O caso chama atenção não apenas pela gravidade da lesão, mas pelo impacto duradouro que um acidente ocorrido na infância pode gerar ao longo de toda a vida. A perda parcial da visão compromete capacidades, limita escolhas profissionais futuras e impõe restrições que acompanham a vítima permanentemente. A Justiça, ao reconhecer esse cenário, reforça que o dano não se encerra no momento do acidente.
Quando o ambiente escolar falha, o dever de indenizar se impõe
Segundo o entendimento consolidado pelo STJ, a escola tem dever objetivo de vigilância sobre seus alunos enquanto eles estão sob sua responsabilidade. Isso significa que, ocorrendo um acidente grave dentro do ambiente escolar, não é necessário provar culpa direta, bastando demonstrar o dano e o nexo com a atividade educacional.
No caso analisado, o aluno sofreu um acidente que resultou na perda definitiva da visão de um olho. A Corte reconheceu que a lesão ultrapassa o conceito de dano estético ou moral isolado, pois interfere diretamente na capacidade funcional, na autonomia e nas oportunidades futuras do indivíduo. Por isso, além de indenizações tradicionais, foi fixada pensão vitalícia, justamente para compensar os efeitos econômicos permanentes da limitação. Essa decisão reforça um ponto sensível: a escola não responde apenas por danos imediatos, mas também pelos reflexos futuros e continuados do acidente.
A perda parcial da visão e o conceito jurídico de incapacidade permanente
Um dos aspectos mais relevantes do julgamento está no reconhecimento de que a incapacidade permanente não significa incapacidade absoluta. A vítima não precisa estar totalmente impedida de trabalhar para que exista direito à pensão. Basta que haja uma redução definitiva da capacidade laboral ou funcional, ainda que parcial.

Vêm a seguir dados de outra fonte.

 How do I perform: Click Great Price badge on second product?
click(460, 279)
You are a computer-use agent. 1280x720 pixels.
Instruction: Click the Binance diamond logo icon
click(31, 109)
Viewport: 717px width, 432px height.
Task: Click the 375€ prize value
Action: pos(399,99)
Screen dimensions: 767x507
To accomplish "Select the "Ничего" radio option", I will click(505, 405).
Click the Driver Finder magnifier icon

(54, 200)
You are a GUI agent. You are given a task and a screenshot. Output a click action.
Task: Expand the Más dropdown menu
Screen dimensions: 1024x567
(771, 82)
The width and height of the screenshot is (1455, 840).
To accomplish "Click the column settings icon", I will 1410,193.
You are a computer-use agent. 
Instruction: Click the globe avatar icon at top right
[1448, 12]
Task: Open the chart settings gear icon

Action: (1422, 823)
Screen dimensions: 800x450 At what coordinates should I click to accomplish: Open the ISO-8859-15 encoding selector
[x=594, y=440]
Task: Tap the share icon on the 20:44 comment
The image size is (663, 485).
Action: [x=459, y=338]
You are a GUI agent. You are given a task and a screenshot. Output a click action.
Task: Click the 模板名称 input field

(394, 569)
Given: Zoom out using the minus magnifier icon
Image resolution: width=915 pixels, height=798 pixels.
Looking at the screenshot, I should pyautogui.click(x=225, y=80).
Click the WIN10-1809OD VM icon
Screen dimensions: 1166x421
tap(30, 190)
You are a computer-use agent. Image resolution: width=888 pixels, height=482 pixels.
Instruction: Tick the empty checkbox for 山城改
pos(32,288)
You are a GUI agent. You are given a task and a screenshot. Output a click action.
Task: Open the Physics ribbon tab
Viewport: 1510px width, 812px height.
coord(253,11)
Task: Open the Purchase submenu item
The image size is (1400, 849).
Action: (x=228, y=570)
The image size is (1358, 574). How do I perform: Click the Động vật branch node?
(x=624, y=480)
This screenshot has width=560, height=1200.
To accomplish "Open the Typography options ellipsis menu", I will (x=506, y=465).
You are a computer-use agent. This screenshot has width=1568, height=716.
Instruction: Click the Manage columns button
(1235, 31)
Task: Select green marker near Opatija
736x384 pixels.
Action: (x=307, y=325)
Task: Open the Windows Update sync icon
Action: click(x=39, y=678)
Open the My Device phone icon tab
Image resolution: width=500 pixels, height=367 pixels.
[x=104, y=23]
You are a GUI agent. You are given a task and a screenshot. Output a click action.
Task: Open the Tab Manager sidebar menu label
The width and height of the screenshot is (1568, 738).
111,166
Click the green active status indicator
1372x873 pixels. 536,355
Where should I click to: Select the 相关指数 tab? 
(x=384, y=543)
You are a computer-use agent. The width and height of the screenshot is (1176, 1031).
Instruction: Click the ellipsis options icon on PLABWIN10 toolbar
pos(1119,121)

Esse entendimento dialoga diretamente com o conceito de benefício por incapacidade permanente, amplamente discutido no Direito Previdenciário. A incapacidade permanente é caracterizada quando a pessoa sofre uma limitação irreversível que compromete, de forma contínua, sua aptidão para o trabalho ou para atividades da vida cotidiana, mesmo que ainda consiga exercer alguma atividade.
No campo da responsabilidade civil, essa lógica é aplicada para justificar a pensão vitalícia: a indenização mensal busca compensar aquilo que a vítima deixará de ganhar ou terá dificuldade de alcançar ao longo da vida por conta da sequela.
Pensão vitalícia não é prêmio, é compensação proporcional ao dano
A decisão do STJ também ajuda a combater uma visão equivocada de que a pensão vitalícia seria um benefício excessivo. Na realidade, ela é um instrumento de equilíbrio, destinado a mitigar os efeitos econômicos de um dano permanente causado por terceiro.
No caso de crianças e adolescentes, essa análise se torna ainda mais complexa. O Judiciário precisa projetar os impactos futuros de uma limitação adquirida precocemente, considerando que escolhas profissionais, oportunidades de renda e até condições de empregabilidade podem ser afetadas décadas depois do acidente. Por isso, a pensão não se vincula apenas ao presente, mas ao potencial de perda futura, reconhecendo que a sequela acompanha a vítima por toda a vida.
A responsabilidade das instituições e a proteção integral do aluno
A decisão também reafirma o papel das instituições de ensino dentro do sistema de proteção integral previsto no Estatuto da Criança e do Adolescente. Ao assumir a guarda temporária do aluno, a escola assume também o dever de garantir um ambiente seguro.
Quando esse dever é violado, a responsabilização não é apenas jurídica, mas social. Casos como esse demonstram que falhas de vigilância podem gerar consequências irreversíveis, e que a reparação deve ser proporcional à gravidade do dano causado. O entendimento do STJ sinaliza que o Judiciário está atento à necessidade de respostas eficazes e duradouras, especialmente quando o dano compromete toda uma trajetória de vida.